----- EXERCISE MATERIALS
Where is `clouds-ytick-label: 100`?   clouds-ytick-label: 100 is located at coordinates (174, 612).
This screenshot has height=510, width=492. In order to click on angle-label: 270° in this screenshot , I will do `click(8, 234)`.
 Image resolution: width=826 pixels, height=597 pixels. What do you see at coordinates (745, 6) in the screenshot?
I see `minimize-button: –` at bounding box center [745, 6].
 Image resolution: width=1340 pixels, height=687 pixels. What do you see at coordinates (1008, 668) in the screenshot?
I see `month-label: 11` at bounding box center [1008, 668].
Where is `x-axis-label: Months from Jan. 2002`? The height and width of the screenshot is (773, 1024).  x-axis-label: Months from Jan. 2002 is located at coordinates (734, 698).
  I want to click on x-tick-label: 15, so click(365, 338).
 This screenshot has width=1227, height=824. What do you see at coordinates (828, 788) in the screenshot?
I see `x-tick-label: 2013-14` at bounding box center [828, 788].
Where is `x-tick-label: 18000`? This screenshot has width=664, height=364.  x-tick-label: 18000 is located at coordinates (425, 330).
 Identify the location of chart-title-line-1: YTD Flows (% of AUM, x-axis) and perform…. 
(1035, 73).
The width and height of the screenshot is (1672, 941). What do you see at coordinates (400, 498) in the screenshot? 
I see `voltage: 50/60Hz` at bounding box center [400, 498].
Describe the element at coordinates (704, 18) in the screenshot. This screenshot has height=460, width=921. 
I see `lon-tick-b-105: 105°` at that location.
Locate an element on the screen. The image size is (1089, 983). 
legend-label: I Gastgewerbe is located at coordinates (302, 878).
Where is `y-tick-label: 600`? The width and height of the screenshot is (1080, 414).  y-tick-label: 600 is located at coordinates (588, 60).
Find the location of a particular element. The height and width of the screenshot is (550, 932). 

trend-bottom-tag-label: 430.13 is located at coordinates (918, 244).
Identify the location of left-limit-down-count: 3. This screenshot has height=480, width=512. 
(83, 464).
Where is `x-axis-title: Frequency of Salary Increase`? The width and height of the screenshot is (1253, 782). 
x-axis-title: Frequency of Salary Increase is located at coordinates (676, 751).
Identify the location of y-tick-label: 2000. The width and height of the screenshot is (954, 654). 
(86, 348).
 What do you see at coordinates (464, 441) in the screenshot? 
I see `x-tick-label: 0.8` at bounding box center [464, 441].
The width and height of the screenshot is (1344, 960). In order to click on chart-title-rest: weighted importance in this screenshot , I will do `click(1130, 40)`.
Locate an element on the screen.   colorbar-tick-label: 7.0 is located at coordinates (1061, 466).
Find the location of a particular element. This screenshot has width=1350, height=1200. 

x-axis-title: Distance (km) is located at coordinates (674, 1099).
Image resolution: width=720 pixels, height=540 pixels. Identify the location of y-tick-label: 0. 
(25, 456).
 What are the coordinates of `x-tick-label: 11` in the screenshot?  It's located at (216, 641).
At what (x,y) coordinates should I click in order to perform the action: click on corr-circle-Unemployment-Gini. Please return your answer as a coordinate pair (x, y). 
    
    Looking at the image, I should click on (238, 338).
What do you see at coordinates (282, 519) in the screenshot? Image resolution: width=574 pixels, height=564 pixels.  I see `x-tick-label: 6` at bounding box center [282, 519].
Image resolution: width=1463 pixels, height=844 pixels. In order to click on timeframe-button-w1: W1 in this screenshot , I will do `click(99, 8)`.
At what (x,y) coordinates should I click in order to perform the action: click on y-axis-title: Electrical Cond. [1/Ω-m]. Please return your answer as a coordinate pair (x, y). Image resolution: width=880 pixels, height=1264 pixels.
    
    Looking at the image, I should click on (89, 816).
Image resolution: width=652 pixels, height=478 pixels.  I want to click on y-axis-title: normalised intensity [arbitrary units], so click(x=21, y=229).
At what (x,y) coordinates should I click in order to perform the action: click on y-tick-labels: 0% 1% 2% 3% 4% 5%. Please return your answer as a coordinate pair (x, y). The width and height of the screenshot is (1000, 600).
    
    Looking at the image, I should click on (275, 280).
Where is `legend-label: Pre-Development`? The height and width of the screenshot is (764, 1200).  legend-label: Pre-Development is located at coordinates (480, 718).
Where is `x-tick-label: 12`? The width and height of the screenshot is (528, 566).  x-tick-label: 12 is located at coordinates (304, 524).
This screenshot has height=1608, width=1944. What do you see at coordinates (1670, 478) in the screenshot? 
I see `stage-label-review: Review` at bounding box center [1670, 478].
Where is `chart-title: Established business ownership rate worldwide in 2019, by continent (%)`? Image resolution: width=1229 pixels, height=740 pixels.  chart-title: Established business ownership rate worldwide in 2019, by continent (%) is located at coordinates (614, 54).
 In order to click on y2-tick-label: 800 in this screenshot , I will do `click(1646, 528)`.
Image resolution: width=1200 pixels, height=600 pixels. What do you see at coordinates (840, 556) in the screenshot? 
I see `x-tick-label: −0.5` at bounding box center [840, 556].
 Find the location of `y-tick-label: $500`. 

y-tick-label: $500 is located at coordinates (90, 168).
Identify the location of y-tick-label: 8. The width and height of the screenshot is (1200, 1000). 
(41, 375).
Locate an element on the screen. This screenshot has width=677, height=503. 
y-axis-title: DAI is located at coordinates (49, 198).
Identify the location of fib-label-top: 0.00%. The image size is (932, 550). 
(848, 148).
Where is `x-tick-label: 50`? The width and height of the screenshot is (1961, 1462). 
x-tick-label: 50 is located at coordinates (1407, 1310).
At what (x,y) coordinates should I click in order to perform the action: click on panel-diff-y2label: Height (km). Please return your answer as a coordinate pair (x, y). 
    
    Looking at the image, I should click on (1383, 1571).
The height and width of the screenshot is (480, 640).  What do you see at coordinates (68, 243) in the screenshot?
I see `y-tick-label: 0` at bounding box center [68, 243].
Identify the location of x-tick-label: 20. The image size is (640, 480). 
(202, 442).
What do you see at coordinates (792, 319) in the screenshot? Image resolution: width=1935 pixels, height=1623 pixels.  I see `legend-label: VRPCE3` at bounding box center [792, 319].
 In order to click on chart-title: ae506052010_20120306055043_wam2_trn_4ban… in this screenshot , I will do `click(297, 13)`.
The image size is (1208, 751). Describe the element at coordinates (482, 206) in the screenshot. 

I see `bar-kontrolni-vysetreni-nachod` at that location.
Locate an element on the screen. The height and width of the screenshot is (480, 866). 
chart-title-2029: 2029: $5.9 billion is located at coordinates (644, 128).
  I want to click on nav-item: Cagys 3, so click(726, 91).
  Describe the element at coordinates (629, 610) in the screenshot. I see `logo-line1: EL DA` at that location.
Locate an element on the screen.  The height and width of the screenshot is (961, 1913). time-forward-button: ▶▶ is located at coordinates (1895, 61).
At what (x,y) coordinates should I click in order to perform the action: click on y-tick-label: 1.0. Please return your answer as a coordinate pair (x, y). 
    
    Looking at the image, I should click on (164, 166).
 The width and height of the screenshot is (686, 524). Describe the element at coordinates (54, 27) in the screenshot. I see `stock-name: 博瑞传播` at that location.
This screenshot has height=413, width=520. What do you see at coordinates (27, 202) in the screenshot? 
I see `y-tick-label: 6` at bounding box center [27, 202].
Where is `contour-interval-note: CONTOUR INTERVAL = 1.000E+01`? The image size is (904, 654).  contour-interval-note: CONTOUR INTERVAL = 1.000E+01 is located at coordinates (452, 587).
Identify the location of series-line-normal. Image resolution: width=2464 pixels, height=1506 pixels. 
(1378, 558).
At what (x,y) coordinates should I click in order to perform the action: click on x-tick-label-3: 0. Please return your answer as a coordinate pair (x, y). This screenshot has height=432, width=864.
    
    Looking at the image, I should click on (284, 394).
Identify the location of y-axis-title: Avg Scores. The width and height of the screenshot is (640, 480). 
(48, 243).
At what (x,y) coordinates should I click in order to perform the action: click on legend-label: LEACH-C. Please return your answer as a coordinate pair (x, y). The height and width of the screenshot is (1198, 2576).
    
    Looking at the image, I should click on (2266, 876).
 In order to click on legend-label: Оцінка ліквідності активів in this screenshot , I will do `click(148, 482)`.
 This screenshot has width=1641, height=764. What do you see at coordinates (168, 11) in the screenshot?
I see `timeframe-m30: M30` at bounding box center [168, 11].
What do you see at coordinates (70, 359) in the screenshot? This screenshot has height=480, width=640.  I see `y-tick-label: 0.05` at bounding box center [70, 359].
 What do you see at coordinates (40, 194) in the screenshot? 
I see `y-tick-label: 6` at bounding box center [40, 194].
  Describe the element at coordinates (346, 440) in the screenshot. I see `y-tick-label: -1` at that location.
----------
• [WORK TO BE COMPLETED] Copy out the lines of the material starting with the line that contains "What do you see at coordinates (40, 194)" and going on through the end of the material.

• [RESULT FOR THIS TASK]
 What do you see at coordinates (40, 194) in the screenshot? 
I see `y-tick-label: 6` at bounding box center [40, 194].
  Describe the element at coordinates (346, 440) in the screenshot. I see `y-tick-label: -1` at that location.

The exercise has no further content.